Directions for this task
Retype the entries from the line containing "Click the info icon beside Recommended" up to and including the line containing "click(413, 440)", keeping every character as it is.

Task material
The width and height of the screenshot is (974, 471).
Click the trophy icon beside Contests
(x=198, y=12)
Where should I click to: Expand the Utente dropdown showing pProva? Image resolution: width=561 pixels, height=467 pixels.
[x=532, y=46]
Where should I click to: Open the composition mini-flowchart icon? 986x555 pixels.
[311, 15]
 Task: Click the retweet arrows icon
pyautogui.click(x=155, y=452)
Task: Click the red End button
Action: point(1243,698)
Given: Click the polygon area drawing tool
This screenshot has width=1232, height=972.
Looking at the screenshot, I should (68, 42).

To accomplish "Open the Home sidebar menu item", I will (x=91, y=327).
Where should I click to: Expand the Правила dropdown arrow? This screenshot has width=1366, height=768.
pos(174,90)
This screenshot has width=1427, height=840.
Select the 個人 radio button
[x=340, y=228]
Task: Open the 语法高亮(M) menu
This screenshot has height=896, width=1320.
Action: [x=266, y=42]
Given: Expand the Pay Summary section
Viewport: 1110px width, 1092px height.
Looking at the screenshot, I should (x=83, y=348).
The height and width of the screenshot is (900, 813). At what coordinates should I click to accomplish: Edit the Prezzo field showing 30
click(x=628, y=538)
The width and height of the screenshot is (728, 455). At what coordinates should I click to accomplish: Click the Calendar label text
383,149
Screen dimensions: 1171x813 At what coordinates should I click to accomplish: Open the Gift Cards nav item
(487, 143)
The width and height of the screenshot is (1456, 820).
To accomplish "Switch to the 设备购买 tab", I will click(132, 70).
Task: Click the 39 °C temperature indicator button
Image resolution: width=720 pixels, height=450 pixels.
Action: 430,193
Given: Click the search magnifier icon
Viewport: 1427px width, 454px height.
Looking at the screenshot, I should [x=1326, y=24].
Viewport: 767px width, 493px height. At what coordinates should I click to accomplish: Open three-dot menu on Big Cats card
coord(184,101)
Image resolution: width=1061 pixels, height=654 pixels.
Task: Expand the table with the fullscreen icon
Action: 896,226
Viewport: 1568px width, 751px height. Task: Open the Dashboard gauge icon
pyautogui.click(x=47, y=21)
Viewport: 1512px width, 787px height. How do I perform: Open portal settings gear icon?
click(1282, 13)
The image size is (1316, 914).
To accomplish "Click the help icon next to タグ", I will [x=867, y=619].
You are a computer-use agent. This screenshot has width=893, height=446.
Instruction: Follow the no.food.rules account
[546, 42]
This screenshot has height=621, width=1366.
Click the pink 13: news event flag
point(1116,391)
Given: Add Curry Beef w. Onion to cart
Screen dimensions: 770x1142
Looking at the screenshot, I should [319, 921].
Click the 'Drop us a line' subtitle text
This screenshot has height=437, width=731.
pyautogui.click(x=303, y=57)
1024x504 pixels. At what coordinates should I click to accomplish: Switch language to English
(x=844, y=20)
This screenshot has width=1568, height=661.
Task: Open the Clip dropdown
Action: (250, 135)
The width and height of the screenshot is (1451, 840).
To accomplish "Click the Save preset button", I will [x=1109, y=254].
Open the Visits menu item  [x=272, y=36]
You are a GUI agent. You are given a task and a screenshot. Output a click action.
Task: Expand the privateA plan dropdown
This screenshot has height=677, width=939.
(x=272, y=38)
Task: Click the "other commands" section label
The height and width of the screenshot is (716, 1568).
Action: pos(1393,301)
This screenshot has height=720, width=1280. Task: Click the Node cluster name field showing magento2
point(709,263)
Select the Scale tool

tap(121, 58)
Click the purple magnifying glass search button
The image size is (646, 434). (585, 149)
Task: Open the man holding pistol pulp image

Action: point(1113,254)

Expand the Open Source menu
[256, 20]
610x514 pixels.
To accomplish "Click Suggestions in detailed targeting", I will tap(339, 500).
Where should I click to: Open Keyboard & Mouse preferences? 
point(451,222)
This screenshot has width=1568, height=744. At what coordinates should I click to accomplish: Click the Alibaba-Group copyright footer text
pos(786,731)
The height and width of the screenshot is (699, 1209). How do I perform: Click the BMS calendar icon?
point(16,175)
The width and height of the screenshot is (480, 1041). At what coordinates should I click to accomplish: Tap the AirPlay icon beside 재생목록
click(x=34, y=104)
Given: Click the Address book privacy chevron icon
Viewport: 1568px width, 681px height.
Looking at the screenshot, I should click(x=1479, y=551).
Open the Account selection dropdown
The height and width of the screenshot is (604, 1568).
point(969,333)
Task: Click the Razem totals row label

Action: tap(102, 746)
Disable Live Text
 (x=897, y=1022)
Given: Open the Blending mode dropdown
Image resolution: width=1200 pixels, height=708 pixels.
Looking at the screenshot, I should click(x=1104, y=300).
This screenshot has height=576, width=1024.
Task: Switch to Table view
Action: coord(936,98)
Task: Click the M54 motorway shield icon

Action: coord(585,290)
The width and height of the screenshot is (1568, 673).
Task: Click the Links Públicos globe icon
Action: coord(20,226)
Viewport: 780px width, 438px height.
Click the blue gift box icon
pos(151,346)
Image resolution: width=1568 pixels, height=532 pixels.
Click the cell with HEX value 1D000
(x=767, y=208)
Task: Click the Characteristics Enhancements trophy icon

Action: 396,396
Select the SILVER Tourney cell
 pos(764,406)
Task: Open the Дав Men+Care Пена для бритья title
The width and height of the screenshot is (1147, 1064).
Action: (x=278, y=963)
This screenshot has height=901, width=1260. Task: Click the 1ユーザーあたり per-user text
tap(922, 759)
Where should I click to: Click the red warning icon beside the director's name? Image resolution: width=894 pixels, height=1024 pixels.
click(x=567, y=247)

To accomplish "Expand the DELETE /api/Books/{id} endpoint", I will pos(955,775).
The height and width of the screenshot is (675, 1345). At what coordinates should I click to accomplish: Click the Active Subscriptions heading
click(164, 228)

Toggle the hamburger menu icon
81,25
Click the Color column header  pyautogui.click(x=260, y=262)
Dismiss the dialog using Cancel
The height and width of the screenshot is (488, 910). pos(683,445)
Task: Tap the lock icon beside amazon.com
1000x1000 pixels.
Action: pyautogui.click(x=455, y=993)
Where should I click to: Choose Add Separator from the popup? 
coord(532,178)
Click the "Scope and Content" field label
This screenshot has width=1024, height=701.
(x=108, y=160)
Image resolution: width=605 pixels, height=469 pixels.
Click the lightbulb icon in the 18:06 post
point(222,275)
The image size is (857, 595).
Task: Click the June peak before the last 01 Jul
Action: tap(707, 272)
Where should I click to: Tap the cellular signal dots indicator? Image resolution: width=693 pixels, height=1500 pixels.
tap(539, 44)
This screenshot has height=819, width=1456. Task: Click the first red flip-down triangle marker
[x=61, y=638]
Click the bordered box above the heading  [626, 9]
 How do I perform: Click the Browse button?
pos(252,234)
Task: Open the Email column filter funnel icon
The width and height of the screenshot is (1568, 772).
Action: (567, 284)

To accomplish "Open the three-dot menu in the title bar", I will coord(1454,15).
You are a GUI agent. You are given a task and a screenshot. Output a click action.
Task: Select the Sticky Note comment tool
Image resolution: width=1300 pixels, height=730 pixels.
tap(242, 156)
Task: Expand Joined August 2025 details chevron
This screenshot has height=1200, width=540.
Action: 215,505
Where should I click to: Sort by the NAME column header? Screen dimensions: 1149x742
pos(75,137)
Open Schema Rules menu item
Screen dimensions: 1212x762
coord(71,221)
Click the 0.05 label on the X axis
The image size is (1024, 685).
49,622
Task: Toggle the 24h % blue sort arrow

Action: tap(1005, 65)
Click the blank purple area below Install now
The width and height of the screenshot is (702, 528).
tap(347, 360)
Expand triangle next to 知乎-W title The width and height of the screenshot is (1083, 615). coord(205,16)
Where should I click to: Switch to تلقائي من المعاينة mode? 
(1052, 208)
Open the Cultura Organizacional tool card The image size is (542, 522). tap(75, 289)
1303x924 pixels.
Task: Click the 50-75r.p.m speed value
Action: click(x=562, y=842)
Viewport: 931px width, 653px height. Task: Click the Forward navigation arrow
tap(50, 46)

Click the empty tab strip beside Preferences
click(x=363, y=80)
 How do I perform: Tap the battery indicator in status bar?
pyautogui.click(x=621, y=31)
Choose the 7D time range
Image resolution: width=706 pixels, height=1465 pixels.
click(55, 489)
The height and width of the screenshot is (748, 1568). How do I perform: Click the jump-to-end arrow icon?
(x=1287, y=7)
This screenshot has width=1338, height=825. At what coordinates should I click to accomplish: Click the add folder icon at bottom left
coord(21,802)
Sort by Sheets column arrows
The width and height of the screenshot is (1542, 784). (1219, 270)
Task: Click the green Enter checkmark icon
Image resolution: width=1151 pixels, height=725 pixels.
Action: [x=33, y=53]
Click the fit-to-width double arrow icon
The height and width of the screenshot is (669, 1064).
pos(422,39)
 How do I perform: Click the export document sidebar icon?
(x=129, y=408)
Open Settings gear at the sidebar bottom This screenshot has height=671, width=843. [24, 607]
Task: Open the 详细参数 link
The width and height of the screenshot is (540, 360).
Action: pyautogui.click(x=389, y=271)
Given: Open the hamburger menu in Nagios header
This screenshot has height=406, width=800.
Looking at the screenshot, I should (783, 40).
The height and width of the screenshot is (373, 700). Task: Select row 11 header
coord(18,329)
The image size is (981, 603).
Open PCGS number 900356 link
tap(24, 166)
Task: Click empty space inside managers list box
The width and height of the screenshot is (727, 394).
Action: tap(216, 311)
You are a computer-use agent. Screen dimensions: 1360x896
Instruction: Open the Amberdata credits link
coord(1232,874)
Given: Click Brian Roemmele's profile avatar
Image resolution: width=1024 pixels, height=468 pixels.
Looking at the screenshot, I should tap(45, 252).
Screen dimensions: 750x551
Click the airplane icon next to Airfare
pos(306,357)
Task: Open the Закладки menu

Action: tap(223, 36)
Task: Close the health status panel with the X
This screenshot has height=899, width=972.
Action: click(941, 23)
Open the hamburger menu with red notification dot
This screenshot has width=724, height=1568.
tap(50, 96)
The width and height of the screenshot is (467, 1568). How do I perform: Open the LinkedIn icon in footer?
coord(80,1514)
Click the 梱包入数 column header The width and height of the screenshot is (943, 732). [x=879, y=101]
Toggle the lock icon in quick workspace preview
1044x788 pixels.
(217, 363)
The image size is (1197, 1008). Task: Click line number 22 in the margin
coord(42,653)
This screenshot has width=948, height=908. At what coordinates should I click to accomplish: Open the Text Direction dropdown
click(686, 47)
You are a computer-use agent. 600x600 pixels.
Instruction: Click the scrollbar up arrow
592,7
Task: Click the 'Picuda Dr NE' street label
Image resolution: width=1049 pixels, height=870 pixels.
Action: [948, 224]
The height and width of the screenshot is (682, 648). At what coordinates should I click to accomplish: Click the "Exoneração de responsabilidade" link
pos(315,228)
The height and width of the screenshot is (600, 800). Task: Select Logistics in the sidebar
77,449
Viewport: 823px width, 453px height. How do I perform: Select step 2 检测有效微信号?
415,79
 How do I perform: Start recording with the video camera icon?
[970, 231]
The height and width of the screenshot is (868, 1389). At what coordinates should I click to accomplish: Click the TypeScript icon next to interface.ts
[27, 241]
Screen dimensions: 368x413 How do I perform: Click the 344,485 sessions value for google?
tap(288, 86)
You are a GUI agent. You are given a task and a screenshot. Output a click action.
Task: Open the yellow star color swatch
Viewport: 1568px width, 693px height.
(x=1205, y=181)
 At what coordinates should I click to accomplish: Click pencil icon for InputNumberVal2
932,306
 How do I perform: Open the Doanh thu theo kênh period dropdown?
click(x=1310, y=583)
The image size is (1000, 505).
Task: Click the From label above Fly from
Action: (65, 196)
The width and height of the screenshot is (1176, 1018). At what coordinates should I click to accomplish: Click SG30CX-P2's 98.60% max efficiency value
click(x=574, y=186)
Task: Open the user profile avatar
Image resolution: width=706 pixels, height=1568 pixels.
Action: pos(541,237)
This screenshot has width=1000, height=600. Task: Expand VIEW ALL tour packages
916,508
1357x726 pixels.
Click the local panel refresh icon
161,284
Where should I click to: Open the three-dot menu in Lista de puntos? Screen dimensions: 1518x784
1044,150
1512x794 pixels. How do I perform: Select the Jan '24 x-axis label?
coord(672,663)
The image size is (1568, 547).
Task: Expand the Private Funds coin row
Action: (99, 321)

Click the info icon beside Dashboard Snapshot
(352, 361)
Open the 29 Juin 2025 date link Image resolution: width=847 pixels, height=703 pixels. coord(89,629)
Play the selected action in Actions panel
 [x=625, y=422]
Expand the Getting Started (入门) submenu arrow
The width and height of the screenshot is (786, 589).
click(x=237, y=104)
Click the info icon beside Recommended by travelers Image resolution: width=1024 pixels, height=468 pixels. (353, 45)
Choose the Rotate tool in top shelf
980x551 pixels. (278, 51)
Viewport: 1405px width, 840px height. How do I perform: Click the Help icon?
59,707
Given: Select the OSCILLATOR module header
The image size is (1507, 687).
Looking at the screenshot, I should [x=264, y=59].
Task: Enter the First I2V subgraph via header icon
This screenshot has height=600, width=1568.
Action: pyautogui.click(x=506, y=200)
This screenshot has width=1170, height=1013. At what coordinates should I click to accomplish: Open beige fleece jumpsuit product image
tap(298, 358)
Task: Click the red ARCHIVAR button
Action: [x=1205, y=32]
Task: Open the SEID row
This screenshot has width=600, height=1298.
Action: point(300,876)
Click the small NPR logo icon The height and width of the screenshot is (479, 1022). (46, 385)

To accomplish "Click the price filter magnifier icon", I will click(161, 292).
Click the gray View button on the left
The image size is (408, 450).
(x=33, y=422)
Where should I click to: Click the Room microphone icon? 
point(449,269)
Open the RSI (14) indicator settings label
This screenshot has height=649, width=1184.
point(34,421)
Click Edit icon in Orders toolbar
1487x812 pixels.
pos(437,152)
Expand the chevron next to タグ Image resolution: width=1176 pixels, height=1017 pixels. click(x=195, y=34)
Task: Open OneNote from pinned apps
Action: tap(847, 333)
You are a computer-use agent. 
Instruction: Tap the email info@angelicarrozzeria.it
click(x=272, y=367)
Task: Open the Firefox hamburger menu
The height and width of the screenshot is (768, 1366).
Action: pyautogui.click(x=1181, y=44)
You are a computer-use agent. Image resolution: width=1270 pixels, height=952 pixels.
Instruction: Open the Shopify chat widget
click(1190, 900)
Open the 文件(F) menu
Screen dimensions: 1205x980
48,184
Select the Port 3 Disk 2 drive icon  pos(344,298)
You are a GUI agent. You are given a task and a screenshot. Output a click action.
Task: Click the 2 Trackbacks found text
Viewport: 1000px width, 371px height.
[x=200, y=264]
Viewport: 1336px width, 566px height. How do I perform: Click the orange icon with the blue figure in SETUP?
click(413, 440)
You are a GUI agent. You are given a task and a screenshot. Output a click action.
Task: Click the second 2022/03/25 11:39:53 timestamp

Written response
Click the info icon beside Recommended by travelers Image resolution: width=1024 pixels, height=468 pixels. (353, 45)
Choose the Rotate tool in top shelf
980x551 pixels. (278, 51)
Viewport: 1405px width, 840px height. How do I perform: Click the Help icon?
59,707
Given: Select the OSCILLATOR module header
The image size is (1507, 687).
Looking at the screenshot, I should [x=264, y=59].
Task: Enter the First I2V subgraph via header icon
This screenshot has height=600, width=1568.
Action: pyautogui.click(x=506, y=200)
This screenshot has width=1170, height=1013. At what coordinates should I click to accomplish: Open beige fleece jumpsuit product image
tap(298, 358)
Task: Click the red ARCHIVAR button
Action: [x=1205, y=32]
Task: Open the SEID row
This screenshot has width=600, height=1298.
Action: point(300,876)
Click the small NPR logo icon The height and width of the screenshot is (479, 1022). (46, 385)

To accomplish "Click the price filter magnifier icon", I will click(161, 292).
Click the gray View button on the left
The image size is (408, 450).
(x=33, y=422)
Where should I click to: Click the Room microphone icon? 
point(449,269)
Open the RSI (14) indicator settings label
This screenshot has height=649, width=1184.
point(34,421)
Click Edit icon in Orders toolbar
1487x812 pixels.
pos(437,152)
Expand the chevron next to タグ Image resolution: width=1176 pixels, height=1017 pixels. click(x=195, y=34)
Task: Open OneNote from pinned apps
Action: tap(847, 333)
You are a computer-use agent. 
Instruction: Tap the email info@angelicarrozzeria.it
click(x=272, y=367)
Task: Open the Firefox hamburger menu
The height and width of the screenshot is (768, 1366).
Action: pyautogui.click(x=1181, y=44)
You are a computer-use agent. Image resolution: width=1270 pixels, height=952 pixels.
Instruction: Open the Shopify chat widget
click(1190, 900)
Open the 文件(F) menu
Screen dimensions: 1205x980
48,184
Select the Port 3 Disk 2 drive icon  pos(344,298)
You are a GUI agent. You are given a task and a screenshot. Output a click action.
Task: Click the 2 Trackbacks found text
Viewport: 1000px width, 371px height.
[x=200, y=264]
Viewport: 1336px width, 566px height. How do I perform: Click the orange icon with the blue figure in SETUP?
click(413, 440)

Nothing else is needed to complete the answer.